Dataset entries:
+ + +
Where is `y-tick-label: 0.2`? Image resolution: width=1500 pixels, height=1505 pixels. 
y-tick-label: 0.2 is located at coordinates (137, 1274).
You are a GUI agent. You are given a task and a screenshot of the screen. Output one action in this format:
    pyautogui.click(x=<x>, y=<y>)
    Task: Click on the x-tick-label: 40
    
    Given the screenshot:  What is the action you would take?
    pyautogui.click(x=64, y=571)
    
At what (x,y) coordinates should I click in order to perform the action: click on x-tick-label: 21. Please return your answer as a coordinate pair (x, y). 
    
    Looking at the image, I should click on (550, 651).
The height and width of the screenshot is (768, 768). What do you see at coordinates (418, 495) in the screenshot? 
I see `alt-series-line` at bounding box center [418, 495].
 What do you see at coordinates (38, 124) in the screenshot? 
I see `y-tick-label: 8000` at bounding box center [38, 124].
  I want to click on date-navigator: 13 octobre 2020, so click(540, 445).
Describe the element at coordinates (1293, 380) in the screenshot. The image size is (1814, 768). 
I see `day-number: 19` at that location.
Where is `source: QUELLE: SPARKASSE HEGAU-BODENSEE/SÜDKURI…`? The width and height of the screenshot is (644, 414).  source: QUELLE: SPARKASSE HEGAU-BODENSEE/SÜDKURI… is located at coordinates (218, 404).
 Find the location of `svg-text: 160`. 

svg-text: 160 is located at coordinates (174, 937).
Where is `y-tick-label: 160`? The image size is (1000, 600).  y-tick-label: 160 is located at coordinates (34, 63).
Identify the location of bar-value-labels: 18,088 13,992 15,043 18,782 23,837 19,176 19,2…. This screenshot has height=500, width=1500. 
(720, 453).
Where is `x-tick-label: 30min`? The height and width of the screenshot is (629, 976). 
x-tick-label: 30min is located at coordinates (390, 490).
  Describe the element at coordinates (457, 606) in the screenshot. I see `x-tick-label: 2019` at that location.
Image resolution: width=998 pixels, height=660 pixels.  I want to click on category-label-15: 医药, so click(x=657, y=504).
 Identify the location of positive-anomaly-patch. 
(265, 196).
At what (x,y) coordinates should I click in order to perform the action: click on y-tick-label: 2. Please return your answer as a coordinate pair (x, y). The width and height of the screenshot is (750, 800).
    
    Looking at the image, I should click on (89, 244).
+ + +
What to produce:
Please pull every line of the listing above and reproduce it word for word, with nothing changed.

Response:
Where is `y-tick-label: 0.2`? Image resolution: width=1500 pixels, height=1505 pixels. 
y-tick-label: 0.2 is located at coordinates (137, 1274).
You are a GUI agent. You are given a task and a screenshot of the screen. Output one action in this format:
    pyautogui.click(x=<x>, y=<y>)
    Task: Click on the x-tick-label: 40
    
    Given the screenshot:  What is the action you would take?
    pyautogui.click(x=64, y=571)
    
At what (x,y) coordinates should I click in order to perform the action: click on x-tick-label: 21. Please return your answer as a coordinate pair (x, y). 
    
    Looking at the image, I should click on (550, 651).
The height and width of the screenshot is (768, 768). What do you see at coordinates (418, 495) in the screenshot? 
I see `alt-series-line` at bounding box center [418, 495].
 What do you see at coordinates (38, 124) in the screenshot? 
I see `y-tick-label: 8000` at bounding box center [38, 124].
  I want to click on date-navigator: 13 octobre 2020, so click(540, 445).
Describe the element at coordinates (1293, 380) in the screenshot. The image size is (1814, 768). 
I see `day-number: 19` at that location.
Where is `source: QUELLE: SPARKASSE HEGAU-BODENSEE/SÜDKURI…`? The width and height of the screenshot is (644, 414).  source: QUELLE: SPARKASSE HEGAU-BODENSEE/SÜDKURI… is located at coordinates (218, 404).
 Find the location of `svg-text: 160`. 

svg-text: 160 is located at coordinates (174, 937).
Where is `y-tick-label: 160`? The image size is (1000, 600).  y-tick-label: 160 is located at coordinates (34, 63).
Identify the location of bar-value-labels: 18,088 13,992 15,043 18,782 23,837 19,176 19,2…. This screenshot has height=500, width=1500. 
(720, 453).
Where is `x-tick-label: 30min`? The height and width of the screenshot is (629, 976). 
x-tick-label: 30min is located at coordinates (390, 490).
  Describe the element at coordinates (457, 606) in the screenshot. I see `x-tick-label: 2019` at that location.
Image resolution: width=998 pixels, height=660 pixels.  I want to click on category-label-15: 医药, so click(x=657, y=504).
 Identify the location of positive-anomaly-patch. 
(265, 196).
At what (x,y) coordinates should I click in order to perform the action: click on y-tick-label: 2. Please return your answer as a coordinate pair (x, y). The width and height of the screenshot is (750, 800).
    
    Looking at the image, I should click on (89, 244).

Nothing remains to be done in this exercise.